Come ha spiegato Andrónico Rodríguez, l’ex presidente, che non ha mai nascosto il desiderio di rientrare in Bolivia il prima possibile, visiterà l’11 novembre il Trópico de Cochabamba, la sua roccaforte: nello stesso giorno, cioè, in cui l’anno scorso era stato costretto ad abbandonare il paese per non essere catturato. Nessuno gli ha mai rimproverato di essere fuggito in Argentina e poi in Messico, mentre la nave affondava, senza più lui al comando, tra repressione e massacri.

Ma è evidente come alcune sue decisioni politiche imposte dall’esilio non siano risultate gradite alla base.
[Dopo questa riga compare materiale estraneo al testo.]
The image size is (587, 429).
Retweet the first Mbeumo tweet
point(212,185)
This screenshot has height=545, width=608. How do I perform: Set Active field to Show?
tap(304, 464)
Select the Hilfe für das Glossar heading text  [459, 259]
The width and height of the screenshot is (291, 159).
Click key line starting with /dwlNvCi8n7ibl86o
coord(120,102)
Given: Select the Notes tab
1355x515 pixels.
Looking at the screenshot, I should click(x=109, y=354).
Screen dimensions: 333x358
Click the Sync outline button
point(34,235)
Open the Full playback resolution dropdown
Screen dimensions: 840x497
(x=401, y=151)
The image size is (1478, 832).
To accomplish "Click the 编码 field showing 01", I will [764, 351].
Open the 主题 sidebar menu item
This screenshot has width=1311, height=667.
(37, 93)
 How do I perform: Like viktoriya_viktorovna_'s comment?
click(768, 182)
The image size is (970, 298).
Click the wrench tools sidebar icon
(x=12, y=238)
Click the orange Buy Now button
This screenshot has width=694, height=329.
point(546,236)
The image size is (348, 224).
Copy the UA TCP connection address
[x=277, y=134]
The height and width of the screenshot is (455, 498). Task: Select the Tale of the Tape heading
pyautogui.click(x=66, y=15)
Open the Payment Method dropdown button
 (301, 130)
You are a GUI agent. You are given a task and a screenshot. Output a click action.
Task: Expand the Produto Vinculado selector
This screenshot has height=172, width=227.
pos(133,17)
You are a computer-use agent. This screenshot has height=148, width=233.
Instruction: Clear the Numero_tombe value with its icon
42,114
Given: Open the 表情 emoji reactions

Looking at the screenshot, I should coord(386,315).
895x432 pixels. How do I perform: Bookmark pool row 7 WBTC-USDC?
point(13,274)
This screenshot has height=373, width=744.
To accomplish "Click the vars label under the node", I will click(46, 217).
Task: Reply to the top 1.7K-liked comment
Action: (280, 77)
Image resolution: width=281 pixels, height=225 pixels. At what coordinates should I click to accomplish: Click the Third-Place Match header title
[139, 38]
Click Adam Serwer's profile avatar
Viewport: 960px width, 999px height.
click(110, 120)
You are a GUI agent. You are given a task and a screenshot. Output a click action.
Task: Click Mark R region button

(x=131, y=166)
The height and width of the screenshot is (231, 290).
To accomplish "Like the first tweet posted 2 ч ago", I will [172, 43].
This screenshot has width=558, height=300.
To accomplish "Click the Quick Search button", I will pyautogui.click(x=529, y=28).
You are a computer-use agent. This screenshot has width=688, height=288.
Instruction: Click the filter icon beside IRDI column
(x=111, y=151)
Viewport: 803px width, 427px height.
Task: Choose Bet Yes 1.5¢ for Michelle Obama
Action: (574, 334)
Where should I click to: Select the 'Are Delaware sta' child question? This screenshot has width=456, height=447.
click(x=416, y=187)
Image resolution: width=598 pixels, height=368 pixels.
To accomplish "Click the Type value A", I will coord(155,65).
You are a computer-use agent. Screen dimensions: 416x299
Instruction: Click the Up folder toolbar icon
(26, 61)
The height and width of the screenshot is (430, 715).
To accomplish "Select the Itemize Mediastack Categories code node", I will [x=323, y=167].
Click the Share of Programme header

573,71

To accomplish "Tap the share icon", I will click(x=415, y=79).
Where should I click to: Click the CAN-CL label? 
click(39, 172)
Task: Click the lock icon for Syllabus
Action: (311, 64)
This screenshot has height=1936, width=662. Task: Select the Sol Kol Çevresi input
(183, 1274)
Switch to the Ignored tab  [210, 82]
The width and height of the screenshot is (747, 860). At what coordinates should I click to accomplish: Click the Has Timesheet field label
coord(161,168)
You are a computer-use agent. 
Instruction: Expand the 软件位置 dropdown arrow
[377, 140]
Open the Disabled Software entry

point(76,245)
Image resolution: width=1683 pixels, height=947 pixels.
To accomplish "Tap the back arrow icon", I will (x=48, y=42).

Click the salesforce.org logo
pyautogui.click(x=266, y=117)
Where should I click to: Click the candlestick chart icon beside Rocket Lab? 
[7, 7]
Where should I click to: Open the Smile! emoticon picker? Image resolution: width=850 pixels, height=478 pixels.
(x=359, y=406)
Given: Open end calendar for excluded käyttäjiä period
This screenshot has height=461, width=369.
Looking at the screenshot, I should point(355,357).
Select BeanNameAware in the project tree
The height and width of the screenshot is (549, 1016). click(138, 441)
Né sono mancate in questi mesi frasi anche dure nei suoi confronti da parte di esponenti del Mas, come la secche parole pronunciate dal presidente della CameraSergio Choque rispetto alla convinzione di Morales che il popolo stesse piangendo a causa della sua lontananza: «Io non sto piangendo e non vedo nessuno piangere».

Per non parlare dello scarso entusiasmo mostrato da alcuni vertici del Mas rispetto al suo ritorno in Bolivia, reso possibile dall’annullamento, da parte del tribunale dipartimentale di giustizia di La Paz, dell’ordine di arresto che era stato emesso nei suoi confronti per i presunti reati di sedizione e terrorismo.

E questo mentre l’Assemblea legislativa sollecitava l’avvio di un procedimento penale a carico di Jeanine Áñez, dell’uomo forte del suo governo Arturo Murillo e di altri ministri in relazione ai massacri di Sacaba e Senkata.Stando alle parole di Arce, l’ex presidente non riceverà alcun incarico di governo, né avrà alcun seggio al Congresso, non avendo potuto candidarsi, per decisione del Tribunale supremo elettorale. Ma si suppone che non rinuncerà facilmente a esercitare un controllo sul partito.